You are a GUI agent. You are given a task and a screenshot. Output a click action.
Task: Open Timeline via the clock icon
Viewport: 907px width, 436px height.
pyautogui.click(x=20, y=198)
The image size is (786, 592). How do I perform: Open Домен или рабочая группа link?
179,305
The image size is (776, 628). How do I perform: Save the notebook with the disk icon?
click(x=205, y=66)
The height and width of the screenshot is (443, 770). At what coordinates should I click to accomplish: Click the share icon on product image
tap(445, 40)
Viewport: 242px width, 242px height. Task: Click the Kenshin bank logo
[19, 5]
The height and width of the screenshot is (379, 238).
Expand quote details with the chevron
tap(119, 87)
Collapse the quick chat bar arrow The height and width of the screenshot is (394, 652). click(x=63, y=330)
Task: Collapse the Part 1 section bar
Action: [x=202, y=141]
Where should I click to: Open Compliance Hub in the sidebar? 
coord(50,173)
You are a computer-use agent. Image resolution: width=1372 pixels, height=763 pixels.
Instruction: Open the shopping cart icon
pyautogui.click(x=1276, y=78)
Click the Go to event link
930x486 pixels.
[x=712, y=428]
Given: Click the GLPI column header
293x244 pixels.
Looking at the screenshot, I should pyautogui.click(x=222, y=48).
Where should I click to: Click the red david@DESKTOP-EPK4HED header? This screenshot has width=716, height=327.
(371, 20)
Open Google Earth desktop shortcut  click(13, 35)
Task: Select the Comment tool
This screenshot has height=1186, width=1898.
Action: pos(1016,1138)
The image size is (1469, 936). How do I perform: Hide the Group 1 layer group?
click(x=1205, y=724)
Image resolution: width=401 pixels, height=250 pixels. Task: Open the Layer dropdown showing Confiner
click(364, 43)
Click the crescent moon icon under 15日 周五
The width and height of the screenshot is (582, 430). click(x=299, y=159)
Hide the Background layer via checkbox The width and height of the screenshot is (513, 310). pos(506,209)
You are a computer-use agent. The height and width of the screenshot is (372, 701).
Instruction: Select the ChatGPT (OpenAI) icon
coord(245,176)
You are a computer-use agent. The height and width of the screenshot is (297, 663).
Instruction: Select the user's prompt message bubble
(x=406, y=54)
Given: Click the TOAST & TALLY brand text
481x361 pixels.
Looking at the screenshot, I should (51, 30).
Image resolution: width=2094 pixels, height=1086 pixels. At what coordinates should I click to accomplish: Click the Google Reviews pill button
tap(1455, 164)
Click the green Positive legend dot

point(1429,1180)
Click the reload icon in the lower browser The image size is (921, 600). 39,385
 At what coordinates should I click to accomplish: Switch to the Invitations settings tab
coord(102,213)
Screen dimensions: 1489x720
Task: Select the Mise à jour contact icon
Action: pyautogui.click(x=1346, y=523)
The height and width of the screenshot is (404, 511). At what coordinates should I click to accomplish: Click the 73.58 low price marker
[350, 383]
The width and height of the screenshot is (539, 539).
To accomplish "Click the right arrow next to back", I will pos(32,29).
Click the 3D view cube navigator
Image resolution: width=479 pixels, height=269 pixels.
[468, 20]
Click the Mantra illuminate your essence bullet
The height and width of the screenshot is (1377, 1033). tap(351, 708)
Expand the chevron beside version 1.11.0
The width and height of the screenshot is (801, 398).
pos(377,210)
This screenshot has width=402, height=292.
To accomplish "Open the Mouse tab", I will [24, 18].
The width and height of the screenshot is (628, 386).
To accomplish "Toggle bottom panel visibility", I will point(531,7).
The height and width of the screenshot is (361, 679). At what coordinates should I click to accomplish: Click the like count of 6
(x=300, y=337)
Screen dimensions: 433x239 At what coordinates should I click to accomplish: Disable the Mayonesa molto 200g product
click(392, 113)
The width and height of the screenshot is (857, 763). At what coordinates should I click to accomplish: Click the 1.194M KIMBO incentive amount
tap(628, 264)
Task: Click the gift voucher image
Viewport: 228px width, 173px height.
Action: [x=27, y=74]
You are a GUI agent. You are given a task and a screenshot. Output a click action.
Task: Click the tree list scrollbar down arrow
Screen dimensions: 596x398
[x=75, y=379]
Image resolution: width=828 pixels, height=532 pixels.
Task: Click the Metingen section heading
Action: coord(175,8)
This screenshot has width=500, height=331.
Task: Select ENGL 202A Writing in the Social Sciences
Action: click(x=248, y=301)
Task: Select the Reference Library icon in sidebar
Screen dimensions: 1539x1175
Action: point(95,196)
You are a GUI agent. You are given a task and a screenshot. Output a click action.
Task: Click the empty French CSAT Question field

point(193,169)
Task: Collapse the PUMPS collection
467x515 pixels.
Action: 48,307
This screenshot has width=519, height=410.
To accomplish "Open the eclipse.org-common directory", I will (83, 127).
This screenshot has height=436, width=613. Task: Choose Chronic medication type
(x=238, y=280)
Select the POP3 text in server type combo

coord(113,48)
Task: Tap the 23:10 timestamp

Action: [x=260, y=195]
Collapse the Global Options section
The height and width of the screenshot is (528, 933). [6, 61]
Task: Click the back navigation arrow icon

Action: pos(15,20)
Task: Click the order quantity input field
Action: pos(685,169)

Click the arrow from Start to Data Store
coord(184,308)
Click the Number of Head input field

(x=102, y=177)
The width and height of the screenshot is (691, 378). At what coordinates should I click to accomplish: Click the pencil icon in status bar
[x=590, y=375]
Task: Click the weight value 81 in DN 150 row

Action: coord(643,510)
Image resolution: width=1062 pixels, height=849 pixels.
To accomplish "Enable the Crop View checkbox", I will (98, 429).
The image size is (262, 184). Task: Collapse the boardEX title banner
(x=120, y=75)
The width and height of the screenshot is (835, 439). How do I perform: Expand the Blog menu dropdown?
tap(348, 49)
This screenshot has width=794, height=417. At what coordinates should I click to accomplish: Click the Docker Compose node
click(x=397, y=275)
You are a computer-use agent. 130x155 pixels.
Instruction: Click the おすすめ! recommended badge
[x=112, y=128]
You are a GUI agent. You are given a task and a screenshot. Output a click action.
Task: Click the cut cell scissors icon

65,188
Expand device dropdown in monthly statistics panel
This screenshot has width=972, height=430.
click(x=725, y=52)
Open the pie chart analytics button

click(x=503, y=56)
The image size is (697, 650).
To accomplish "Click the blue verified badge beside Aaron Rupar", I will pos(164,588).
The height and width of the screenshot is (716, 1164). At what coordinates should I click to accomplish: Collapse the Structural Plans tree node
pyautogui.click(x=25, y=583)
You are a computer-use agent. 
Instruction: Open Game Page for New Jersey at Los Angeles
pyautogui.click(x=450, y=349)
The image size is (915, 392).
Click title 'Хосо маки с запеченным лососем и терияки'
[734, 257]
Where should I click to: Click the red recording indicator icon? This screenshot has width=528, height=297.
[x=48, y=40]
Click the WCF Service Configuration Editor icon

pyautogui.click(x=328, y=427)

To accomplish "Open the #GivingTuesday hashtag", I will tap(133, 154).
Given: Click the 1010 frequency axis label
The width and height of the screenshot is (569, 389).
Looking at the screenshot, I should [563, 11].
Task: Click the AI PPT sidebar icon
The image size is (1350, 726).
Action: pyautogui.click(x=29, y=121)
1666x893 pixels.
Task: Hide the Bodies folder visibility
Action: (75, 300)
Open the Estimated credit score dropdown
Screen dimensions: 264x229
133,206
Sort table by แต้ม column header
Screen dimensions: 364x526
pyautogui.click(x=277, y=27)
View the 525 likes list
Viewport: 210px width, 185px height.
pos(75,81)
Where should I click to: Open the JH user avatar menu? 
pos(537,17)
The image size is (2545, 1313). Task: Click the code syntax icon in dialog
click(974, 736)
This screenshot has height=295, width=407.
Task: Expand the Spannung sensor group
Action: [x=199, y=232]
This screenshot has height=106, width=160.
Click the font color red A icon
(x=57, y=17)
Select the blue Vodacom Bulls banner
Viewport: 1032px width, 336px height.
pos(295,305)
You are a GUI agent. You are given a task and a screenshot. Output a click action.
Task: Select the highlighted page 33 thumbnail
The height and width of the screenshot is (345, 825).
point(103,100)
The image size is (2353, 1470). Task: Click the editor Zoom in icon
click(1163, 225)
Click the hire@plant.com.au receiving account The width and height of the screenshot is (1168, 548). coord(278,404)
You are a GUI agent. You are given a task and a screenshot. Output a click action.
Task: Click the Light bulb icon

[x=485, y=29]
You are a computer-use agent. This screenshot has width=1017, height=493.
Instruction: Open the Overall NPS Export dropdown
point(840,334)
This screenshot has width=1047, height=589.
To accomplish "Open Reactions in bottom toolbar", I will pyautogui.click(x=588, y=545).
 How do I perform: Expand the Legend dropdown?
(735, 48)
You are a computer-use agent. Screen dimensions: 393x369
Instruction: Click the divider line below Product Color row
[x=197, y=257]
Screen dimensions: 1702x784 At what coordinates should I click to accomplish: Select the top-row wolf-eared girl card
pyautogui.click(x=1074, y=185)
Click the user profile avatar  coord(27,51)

========

▶ Task prompt
Change "Zoom in" to "Zoom out" in the data starting at the line containing "The image size is (2353, 1470)." and ending at the line containing "point(840,334)", and give back only those lines with everything else unchanged.

▶ The reply
The image size is (2353, 1470). Task: Click the editor Zoom out icon
click(1163, 225)
Click the hire@plant.com.au receiving account The width and height of the screenshot is (1168, 548). coord(278,404)
You are a GUI agent. You are given a task and a screenshot. Output a click action.
Task: Click the Light bulb icon

[x=485, y=29]
You are a computer-use agent. This screenshot has width=1017, height=493.
Instruction: Open the Overall NPS Export dropdown
point(840,334)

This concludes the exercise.